## [Data records]

▬▬▬

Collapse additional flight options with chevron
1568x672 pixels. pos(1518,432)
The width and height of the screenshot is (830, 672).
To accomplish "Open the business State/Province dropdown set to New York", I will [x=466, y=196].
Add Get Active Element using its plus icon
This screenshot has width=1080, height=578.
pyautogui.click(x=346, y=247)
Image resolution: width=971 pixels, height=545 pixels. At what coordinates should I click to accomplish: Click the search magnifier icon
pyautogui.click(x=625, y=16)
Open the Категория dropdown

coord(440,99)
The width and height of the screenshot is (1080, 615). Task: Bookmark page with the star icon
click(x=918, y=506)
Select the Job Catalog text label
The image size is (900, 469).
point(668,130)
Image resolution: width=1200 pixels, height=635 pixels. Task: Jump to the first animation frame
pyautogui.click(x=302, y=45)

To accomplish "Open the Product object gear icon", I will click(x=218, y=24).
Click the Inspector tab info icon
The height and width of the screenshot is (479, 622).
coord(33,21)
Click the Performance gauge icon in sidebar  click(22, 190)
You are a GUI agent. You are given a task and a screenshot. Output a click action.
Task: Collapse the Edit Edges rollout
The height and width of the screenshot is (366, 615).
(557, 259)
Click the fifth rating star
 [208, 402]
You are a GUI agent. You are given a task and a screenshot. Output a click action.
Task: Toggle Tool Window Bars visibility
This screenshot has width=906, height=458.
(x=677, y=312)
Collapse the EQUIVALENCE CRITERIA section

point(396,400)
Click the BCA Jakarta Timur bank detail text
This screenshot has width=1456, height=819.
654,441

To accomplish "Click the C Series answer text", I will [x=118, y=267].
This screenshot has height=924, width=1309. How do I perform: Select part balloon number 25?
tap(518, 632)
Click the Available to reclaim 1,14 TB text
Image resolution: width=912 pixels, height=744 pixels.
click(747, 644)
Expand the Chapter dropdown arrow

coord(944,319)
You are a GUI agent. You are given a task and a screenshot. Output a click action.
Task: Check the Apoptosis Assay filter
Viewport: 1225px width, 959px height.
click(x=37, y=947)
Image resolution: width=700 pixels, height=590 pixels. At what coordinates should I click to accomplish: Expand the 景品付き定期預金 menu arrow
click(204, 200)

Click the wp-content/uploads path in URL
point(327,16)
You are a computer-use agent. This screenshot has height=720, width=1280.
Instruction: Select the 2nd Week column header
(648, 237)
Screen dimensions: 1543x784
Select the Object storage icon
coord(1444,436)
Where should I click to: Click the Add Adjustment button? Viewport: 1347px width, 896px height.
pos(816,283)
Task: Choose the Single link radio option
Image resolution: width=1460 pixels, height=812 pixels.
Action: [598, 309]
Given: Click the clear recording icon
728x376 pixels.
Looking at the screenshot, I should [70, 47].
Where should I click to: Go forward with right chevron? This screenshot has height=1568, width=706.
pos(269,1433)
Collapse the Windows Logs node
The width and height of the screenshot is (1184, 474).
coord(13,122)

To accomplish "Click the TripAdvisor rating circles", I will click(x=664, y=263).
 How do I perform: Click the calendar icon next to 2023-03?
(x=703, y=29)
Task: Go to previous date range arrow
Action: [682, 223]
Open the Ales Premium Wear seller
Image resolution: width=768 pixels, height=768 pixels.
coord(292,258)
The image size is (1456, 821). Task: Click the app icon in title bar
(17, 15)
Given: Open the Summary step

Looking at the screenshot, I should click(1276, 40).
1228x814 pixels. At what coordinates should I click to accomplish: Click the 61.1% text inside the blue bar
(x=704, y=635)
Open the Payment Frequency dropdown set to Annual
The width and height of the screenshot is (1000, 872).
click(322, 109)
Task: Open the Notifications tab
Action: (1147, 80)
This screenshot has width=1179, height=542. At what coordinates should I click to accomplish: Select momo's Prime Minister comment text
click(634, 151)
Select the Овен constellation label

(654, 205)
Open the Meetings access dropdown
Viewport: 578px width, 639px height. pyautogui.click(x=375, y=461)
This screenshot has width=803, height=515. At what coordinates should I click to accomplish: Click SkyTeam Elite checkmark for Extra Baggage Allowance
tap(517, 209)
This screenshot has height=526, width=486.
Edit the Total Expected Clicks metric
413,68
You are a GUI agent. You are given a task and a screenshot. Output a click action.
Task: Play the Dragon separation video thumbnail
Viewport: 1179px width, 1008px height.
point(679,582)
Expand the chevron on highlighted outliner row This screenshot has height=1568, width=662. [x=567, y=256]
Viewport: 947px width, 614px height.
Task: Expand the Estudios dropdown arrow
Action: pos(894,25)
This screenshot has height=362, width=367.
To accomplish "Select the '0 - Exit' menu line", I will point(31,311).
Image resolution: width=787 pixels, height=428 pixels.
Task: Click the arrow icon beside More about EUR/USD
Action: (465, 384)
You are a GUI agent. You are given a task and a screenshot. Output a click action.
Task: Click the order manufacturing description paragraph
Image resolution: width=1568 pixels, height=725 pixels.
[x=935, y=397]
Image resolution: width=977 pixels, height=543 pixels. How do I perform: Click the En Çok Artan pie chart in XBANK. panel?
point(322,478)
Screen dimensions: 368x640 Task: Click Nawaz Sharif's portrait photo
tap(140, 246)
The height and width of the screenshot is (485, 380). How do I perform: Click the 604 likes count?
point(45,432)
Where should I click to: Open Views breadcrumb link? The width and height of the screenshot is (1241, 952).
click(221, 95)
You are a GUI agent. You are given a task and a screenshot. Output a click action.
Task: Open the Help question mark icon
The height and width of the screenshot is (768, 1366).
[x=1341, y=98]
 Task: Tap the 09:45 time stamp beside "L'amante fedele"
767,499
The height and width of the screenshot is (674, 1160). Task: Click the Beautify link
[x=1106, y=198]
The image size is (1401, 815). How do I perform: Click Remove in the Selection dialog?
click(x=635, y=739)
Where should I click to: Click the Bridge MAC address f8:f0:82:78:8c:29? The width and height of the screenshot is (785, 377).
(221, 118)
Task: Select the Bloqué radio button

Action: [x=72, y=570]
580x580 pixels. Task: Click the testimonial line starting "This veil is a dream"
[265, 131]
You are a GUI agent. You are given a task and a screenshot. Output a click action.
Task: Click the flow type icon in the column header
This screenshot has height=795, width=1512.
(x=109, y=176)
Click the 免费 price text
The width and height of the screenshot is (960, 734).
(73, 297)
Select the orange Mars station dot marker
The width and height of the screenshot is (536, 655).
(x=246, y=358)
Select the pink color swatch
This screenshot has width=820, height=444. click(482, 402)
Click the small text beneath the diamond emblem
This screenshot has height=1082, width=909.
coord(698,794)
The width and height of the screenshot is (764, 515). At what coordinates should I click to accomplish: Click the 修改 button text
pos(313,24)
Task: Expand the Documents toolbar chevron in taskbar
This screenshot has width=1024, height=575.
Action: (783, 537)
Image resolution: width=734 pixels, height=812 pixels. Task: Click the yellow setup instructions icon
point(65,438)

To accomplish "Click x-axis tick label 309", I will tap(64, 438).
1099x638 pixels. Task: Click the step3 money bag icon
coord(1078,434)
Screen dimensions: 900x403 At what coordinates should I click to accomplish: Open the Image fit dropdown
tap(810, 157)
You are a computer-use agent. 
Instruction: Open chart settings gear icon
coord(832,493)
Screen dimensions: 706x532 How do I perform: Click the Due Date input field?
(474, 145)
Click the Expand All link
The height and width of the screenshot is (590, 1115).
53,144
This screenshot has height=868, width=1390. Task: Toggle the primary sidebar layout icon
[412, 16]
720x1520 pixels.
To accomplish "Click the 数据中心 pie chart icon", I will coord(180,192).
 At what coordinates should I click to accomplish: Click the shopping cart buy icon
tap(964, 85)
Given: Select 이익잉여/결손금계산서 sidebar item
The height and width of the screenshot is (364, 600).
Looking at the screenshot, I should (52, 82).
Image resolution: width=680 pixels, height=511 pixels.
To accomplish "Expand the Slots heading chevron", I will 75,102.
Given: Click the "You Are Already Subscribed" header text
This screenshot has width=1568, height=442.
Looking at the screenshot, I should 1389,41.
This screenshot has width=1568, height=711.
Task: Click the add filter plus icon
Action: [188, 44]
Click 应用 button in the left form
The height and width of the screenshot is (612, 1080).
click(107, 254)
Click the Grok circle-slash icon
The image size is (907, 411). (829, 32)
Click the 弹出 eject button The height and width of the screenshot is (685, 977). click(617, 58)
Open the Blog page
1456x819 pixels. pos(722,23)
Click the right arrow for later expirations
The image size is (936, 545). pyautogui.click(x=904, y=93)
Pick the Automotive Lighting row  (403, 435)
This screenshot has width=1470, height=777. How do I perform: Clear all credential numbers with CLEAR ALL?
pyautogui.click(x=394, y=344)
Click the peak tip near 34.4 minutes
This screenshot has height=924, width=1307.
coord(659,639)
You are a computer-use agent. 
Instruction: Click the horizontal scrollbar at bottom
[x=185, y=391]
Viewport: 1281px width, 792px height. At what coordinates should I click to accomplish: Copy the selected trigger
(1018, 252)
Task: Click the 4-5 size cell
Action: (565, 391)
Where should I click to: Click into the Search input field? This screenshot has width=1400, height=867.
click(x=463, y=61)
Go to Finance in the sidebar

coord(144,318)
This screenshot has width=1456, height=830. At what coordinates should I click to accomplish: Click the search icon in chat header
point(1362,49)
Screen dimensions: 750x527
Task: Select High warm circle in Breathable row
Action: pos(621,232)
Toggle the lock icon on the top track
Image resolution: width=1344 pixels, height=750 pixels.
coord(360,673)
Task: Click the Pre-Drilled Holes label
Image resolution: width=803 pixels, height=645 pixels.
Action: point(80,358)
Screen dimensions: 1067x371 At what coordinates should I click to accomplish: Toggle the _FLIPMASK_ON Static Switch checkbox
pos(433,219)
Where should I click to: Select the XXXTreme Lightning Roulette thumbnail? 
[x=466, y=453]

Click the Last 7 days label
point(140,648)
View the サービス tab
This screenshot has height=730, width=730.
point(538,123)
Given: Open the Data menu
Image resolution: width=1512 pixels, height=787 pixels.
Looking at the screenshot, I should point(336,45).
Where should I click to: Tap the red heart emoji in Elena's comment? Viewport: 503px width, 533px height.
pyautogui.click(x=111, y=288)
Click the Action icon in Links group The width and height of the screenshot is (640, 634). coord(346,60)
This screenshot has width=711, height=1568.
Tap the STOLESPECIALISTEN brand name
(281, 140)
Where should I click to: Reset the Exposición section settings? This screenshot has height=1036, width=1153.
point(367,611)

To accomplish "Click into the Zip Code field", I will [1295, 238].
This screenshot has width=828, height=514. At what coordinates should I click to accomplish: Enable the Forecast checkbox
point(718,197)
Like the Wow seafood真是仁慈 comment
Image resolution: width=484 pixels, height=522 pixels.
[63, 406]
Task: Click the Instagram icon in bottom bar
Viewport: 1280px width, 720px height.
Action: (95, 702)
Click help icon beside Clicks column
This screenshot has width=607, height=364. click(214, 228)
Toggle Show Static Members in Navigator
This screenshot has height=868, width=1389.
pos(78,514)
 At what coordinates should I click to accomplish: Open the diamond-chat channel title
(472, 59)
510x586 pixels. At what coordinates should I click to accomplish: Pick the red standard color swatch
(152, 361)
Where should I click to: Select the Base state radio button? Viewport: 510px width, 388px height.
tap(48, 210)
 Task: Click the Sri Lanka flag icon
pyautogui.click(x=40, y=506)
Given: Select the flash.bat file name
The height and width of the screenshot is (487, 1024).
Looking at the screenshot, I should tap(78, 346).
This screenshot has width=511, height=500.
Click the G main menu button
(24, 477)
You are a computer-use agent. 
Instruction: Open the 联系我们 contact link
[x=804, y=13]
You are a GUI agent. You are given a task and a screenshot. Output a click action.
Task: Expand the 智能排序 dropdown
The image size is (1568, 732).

▬▬▬

## [Work item]
The lines above from the one containing "Instruction: Select the" through the one containing "Task: Choose the Single link radio option" are to be set down exactly, and no others.

## [Solution below]
Instruction: Select the 2nd Week column header
(648, 237)
Screen dimensions: 1543x784
Select the Object storage icon
coord(1444,436)
Where should I click to: Click the Add Adjustment button? Viewport: 1347px width, 896px height.
pos(816,283)
Task: Choose the Single link radio option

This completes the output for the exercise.